[SOURCE EXTRACT — start]
6/9/2010
Read MoreDeal Breakers: 10 Traits & Practices Ruin Your Promotability & Success!
You may have all the basic strengths -- smart, well trained, and, by first appearances, a solid looking, talking, and acting professional. With the benefit of having seen hundreds of people through the years and across their careers, certain significant flaws held them back, counter-acted their strengths, and caused them to fall far short of their potential and aspirations.
I have specific persons in mind behind these flaws, which to my observation have been particularly self-destructive in a hidden kind of way. Over time however, they are exposed and noticed, particularly by the good leaders and accurate assessor of rising talent. What is a shame is that these persons have so much otherwise going for them. But certain flaws undo and offset them.I encourage you to look deep concerning these. I believe we all have to fight them or they defeat us on our path to fulfillment and success at work!
NOTE: These are not basic weaknesses like attendance, substance abuse, sexual harassment, aggressive, and other unacceptable basic behaviors. These are higher level professional weaknesses that expose deeper issues making that person a liability over time.
1. Not an advocate for others to resolve problems.
I have seen this fatal flaw played out repeatedly on the corporate stage. This person speaks in hushed tones about what you should do. Then you do it terrifically, and thud! He communicates to his upper management that the work is done. They are very proud of him and his unit. But he has done nothing to recognize his people. Over time, his people withdraw their support from him, and he is exposed for who he is -- taking all the credit, but making little contribution.
2. Not accepting personal accountability.
Whereas in the first trait the first person took all of the credit, here this second person accepts none of the accountability. They will not be pinned down, but his people with be sacrificed on his altar of blame. They look for him to come to their defense in a tough meeting. They feel abandoned out there, twisting in the wind. People live and learn. So does that company. This person is not a leader, but rather a coward.
3. Relying on political manipulation rather than performance excellence.
4. Not recognizing others, giving them credit, celebrating their success.
This person is like a sound room. All praise and positive reinforcement is muffled, muzzled, suppressed. The people do not hear the positive recognition that they deserve and desire. The manager is self-absorbed. Ultimately that person gets what he seems to have wanted, an isolated, alone role in some quiet corner of the company, far from the heart of it where he once was.
5. Inconsistent; not sticking to their commitments.
[SOURCE EXTRACT — finish]
[PROVIDED RECORDS — start]
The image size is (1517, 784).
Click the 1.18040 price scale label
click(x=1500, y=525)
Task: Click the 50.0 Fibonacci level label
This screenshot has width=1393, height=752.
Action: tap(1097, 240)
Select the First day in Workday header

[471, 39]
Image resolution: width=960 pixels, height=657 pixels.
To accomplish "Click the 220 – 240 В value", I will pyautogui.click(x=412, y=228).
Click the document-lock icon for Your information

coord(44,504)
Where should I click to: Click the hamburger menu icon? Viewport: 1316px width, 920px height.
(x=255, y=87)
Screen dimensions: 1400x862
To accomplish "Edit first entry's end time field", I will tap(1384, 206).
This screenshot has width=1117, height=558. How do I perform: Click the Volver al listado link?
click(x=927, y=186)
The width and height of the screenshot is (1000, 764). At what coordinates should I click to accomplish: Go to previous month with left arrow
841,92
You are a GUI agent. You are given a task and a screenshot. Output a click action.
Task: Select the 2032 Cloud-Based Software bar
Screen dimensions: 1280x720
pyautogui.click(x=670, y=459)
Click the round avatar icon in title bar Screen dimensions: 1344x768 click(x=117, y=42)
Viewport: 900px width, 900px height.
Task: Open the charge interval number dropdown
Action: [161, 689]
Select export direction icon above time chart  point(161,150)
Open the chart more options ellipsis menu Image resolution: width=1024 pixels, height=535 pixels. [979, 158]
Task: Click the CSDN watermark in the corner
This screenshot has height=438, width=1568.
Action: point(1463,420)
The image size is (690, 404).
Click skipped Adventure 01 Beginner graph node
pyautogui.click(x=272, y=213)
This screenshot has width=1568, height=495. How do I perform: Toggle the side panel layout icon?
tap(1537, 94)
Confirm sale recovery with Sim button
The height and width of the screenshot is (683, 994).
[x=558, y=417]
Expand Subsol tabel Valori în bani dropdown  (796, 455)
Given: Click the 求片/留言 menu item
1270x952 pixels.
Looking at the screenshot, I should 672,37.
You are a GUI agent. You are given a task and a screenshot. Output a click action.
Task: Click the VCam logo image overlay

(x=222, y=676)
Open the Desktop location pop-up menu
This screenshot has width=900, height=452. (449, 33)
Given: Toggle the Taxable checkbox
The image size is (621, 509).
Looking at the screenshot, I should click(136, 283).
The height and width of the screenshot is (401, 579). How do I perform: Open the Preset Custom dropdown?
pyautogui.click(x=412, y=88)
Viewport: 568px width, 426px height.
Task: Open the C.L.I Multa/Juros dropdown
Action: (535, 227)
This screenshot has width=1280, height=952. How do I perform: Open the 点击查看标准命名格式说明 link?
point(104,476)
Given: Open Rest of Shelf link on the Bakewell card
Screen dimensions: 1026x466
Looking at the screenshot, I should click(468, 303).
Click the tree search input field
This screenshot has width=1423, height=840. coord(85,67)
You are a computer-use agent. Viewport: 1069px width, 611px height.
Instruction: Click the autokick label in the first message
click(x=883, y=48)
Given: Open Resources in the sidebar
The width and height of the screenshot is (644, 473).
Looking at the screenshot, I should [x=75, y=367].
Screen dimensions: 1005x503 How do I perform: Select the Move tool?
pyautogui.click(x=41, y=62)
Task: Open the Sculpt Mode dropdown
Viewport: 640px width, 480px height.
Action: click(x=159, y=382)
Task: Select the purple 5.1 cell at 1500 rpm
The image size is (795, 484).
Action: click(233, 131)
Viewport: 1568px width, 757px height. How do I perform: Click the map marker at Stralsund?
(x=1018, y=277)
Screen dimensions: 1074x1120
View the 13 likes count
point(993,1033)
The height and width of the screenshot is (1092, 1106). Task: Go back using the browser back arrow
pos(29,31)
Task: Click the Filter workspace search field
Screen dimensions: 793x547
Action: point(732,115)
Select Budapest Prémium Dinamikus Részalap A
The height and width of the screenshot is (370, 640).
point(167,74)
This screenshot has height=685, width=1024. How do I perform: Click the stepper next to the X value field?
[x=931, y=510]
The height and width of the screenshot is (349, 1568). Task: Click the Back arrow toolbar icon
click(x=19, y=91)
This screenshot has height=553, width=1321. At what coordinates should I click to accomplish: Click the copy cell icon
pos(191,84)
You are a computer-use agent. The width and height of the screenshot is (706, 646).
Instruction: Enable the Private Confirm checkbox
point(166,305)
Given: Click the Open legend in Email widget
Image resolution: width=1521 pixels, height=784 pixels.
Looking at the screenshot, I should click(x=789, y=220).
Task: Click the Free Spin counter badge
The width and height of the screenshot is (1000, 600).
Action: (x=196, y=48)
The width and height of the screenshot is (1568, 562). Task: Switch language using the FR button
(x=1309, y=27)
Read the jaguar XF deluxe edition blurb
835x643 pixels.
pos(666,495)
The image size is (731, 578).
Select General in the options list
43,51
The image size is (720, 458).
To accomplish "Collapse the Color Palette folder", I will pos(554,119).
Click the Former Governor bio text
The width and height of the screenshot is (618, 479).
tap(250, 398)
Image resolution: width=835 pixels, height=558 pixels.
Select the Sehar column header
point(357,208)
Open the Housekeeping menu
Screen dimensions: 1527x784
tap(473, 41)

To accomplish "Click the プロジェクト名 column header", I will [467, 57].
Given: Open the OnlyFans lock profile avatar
[PROVIDED RECORDS — finish]
*THINGS TO DO*:
• a. In the deal-breakers post, rewrite the paragraph beginning "I have seen this fatal flaw" as a short bulleted list that keeps its main facts.
• b. Answer these questions from the deal-breakers post, one line each:
(i) Which basic weaknesses does the note say are not what the list covers?
(ii) What is the fourth trait compared to?
(iii) What is the third trait on the list?
• c. Quote the deal-breakers post word for word, from "This person is like" to "to their commitments.", including both of those passages.

*SOLUTION LIST*:
• a.
- The flaw has played out repeatedly in corporate settings.
- The person quietly tells others what to do, and they do it very well.
- He then reports to upper management that the work is done, and they are proud of him and his unit.
- He does nothing to recognize his people.
- Over time his people withdraw their support, and he is exposed as someone who takes all the credit but contributes little.

• b.
(i) Attendance, substance abuse, sexual harassment, aggressive, and other unacceptable basic behaviors.
(ii) A sound room.
(iii) Relying on political manipulation rather than performance excellence.

• c.
This person is like a sound room. All praise and positive reinforcement is muffled, muzzled, suppressed. The people do not hear the positive recognition that they deserve and desire. The manager is self-absorbed. Ultimately that person gets what he seems to have wanted, an isolated, alone role in some quiet corner of the company, far from the heart of it where he once was.
5. Inconsistent; not sticking to their commitments.